Carl Jung: Thus the encounter of Christ with the devil is a classic example of the transcendent function.
To A. Zarine
Dear M. Zarine, 3 May 1939
Excuse the long delay in my response; I do not always have time to answer long letters such as yours.
And your questions are rather complicated.
In reading your letter I did not get the impression at all that your reasoning was morbid or unsound.
The reasoning itself seems to me normal, but the way that you apply it is not very fortunate, since I question whether you have fully understood what the "transcendent function" means.
In the normal man the transcendent function operates entirely in the unconscious, which tends to continually reestablish the equilibrium.
The arguments that you bring up in your letter concern the transcendent function, to be sure, but I do not think you have grasped the true nature of the process.
Of course, that is quite natural, since you cannot have had the experience of a psychologist and Consequently cannot picture how these things really are.
Yet I do not even need to take an abnormal case for an example.
There are many normal cases in which, under certain circumstances, a character opposed to the conscious personality suddenly manifests itself, causing a conflict between the two personalities.
Take the classic case of the temptation of Christ, for example.
We say that the devil tempted him, but we could just as well say that an unconscious desire for power confronted him in the form of the devil.

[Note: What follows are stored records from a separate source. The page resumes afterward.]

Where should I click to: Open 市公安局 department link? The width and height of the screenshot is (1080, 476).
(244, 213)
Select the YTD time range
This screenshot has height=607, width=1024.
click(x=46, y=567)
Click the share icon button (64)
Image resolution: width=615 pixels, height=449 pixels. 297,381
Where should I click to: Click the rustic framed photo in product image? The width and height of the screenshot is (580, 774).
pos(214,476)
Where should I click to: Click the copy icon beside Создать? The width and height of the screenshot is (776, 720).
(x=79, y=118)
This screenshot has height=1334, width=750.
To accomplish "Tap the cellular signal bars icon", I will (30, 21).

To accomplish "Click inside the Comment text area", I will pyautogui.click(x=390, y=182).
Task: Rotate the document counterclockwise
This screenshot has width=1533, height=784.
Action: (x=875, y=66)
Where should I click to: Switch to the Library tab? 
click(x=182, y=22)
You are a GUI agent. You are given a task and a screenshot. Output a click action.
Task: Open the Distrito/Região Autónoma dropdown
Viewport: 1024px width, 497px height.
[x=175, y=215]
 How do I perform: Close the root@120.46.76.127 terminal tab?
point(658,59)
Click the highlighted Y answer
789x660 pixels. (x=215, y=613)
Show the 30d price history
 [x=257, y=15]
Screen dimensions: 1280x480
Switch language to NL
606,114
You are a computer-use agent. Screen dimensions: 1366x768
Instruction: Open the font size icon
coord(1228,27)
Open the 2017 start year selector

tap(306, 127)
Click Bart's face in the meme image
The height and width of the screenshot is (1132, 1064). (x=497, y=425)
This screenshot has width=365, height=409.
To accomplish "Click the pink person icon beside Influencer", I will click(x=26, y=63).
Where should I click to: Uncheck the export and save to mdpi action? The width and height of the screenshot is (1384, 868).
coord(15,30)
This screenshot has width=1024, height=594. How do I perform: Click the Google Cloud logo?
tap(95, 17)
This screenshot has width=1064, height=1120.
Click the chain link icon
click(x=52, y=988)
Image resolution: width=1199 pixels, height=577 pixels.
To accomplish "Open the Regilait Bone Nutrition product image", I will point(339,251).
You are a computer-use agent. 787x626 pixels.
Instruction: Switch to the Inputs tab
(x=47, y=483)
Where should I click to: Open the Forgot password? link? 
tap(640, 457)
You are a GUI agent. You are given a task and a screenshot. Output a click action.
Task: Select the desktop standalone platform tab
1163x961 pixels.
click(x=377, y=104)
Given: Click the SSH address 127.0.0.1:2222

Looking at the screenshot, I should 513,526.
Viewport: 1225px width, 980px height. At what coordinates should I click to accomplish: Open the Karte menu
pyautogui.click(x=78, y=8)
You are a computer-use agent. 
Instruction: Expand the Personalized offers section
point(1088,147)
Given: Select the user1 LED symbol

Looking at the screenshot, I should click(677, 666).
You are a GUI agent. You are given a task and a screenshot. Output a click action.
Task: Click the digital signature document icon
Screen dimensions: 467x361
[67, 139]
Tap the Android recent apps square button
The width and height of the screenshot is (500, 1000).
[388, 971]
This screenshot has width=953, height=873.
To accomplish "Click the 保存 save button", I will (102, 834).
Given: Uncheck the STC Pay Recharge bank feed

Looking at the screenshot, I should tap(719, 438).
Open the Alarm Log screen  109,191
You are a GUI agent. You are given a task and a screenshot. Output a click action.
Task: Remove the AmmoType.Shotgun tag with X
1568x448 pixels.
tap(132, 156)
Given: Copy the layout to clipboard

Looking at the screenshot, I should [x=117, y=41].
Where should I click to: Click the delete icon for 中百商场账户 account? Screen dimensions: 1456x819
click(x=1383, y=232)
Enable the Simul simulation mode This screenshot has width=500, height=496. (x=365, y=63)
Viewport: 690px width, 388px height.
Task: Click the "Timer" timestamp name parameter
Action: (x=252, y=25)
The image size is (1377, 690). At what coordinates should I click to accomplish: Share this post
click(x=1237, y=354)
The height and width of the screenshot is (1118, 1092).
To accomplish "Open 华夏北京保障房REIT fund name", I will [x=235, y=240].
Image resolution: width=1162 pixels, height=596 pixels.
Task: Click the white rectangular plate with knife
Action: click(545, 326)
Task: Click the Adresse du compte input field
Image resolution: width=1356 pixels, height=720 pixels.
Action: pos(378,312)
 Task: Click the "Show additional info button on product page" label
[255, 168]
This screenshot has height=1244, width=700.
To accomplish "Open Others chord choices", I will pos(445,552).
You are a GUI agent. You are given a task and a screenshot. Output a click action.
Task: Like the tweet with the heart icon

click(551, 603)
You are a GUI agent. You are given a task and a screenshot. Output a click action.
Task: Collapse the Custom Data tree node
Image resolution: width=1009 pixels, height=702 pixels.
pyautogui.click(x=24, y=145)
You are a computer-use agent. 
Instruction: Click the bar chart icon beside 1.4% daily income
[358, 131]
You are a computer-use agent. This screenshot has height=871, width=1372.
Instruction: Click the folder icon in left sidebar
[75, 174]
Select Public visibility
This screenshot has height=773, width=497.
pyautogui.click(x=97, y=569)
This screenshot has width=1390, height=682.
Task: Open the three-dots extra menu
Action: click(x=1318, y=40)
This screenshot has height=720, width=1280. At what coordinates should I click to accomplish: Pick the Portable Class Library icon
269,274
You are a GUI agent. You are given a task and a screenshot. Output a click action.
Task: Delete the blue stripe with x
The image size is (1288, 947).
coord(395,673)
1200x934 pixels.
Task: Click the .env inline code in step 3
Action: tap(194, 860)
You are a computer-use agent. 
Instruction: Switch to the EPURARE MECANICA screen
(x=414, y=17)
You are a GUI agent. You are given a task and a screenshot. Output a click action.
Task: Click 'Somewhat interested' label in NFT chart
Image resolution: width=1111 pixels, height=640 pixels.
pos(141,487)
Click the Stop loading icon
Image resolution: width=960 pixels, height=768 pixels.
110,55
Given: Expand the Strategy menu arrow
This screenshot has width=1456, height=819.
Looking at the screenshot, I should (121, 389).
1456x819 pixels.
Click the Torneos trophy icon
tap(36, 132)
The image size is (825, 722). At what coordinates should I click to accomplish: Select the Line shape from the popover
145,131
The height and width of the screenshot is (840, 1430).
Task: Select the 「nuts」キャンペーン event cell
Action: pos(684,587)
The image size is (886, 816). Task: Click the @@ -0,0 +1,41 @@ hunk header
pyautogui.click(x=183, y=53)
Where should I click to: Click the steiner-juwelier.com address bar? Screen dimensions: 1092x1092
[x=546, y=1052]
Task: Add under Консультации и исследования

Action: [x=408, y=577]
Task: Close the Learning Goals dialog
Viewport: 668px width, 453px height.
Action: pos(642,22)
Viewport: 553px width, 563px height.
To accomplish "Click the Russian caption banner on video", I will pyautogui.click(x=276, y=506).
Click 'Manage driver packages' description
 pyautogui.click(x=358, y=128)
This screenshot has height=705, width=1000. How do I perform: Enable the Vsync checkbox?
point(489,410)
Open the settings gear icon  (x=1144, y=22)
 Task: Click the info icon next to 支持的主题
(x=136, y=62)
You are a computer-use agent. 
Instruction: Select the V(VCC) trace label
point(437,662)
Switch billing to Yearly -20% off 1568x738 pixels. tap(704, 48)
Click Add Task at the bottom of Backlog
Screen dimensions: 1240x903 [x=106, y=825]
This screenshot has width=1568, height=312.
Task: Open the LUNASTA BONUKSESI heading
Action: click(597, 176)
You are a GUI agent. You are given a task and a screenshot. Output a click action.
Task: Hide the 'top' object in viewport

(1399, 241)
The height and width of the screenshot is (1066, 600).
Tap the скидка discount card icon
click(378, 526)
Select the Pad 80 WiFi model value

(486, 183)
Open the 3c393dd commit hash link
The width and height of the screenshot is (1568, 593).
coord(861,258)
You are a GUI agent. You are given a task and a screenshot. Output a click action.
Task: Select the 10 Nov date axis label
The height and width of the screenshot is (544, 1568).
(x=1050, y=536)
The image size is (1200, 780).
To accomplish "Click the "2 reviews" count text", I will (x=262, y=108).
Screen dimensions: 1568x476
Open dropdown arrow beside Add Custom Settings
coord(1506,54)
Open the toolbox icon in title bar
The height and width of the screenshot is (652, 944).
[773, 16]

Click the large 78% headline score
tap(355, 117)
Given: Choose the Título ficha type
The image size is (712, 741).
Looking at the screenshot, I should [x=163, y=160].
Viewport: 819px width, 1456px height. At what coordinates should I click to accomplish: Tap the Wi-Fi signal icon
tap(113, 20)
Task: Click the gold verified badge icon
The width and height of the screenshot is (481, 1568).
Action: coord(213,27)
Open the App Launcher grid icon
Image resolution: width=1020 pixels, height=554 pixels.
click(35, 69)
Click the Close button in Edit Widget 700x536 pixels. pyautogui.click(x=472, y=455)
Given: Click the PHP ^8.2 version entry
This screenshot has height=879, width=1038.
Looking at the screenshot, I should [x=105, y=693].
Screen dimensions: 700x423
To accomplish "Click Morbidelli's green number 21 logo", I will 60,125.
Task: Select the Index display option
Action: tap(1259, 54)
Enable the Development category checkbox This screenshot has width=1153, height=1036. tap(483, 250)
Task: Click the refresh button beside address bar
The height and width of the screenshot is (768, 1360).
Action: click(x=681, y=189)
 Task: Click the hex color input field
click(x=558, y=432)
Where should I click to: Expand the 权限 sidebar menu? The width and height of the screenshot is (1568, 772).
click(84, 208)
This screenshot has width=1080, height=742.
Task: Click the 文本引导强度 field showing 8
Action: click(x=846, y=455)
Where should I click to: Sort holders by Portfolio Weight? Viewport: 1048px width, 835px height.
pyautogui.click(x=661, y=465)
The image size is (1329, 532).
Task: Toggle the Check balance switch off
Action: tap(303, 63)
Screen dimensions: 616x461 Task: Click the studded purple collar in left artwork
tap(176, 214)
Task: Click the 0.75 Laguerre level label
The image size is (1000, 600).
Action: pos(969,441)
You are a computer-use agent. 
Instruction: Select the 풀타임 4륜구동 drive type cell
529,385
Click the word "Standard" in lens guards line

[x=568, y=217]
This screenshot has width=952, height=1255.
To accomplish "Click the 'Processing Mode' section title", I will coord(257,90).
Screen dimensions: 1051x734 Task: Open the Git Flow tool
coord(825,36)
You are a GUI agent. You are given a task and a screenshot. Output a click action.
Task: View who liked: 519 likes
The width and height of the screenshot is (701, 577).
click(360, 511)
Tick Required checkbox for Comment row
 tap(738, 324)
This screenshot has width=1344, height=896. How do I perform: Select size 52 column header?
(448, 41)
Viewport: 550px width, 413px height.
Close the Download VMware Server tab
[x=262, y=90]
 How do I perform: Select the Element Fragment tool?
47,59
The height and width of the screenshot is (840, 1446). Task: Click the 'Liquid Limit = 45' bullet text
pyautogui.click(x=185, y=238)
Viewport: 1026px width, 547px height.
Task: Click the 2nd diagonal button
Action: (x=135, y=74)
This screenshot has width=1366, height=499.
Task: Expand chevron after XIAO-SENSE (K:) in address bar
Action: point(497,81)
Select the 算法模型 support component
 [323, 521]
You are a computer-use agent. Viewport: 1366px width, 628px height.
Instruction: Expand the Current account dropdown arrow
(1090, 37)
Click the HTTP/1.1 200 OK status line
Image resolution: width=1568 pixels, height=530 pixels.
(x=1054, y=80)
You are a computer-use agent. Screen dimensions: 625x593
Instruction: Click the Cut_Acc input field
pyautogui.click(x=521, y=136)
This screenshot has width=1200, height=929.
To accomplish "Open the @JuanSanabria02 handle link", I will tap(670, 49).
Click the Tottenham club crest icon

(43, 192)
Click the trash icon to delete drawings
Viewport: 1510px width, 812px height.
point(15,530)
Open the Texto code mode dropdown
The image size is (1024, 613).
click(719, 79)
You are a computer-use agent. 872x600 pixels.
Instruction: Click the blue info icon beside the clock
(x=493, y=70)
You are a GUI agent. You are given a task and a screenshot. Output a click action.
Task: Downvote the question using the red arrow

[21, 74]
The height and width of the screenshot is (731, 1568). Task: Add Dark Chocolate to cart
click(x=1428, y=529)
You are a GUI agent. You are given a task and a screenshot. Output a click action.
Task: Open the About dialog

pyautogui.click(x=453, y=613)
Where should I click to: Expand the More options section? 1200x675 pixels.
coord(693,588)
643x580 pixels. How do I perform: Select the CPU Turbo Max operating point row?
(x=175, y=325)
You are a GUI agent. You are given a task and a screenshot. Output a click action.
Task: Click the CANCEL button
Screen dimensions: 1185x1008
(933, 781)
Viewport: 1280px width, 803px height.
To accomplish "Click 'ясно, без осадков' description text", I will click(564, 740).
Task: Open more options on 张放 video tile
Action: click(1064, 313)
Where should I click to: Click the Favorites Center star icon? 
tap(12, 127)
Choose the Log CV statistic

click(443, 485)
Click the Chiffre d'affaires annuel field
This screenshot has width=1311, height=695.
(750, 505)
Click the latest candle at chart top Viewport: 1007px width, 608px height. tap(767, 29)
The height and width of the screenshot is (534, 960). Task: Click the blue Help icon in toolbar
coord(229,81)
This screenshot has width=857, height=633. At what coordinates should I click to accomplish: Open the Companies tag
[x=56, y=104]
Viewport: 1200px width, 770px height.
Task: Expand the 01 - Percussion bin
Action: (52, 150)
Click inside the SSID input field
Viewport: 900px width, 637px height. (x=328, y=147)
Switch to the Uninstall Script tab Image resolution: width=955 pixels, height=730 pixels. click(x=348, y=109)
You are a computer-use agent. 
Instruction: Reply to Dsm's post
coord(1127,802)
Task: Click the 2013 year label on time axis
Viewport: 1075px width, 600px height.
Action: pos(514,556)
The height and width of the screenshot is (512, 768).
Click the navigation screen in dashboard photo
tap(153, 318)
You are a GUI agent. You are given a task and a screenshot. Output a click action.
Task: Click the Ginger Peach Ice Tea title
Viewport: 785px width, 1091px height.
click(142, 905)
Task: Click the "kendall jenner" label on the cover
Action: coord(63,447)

Both sides appear here: the light side and the dark.
The devil wants to tempt Jesus to proclaim himself master of the world.
Jesus wants not to succumb to the temptation; then, thanks to the function that results from every conflict, a symbol appears: it is the idea of the Kingdom of Heaven, a spiritual kingdom rather than a material one.
Two things are united in this symbol, the spiritual attitude of Christ and the devilish desire for power.
Thus the encounter of Christ with the devil is a classic example of the transcendent function.
It appears here in the form of an involuntary personal experience.
But it can be used as a method too; that is, when the contrary will of the unconscious is sought for and recognized in dreams and other unconscious products.
In this way the conscious personality is brought face to face with the counter-position of the unconscious.
The resulting conflict-thanks precisely to the transcendent function-leads to a symbol uniting the opposed positions.
The symbol cannot be consciously chosen or constructed; it is a sort of intuition or revelation.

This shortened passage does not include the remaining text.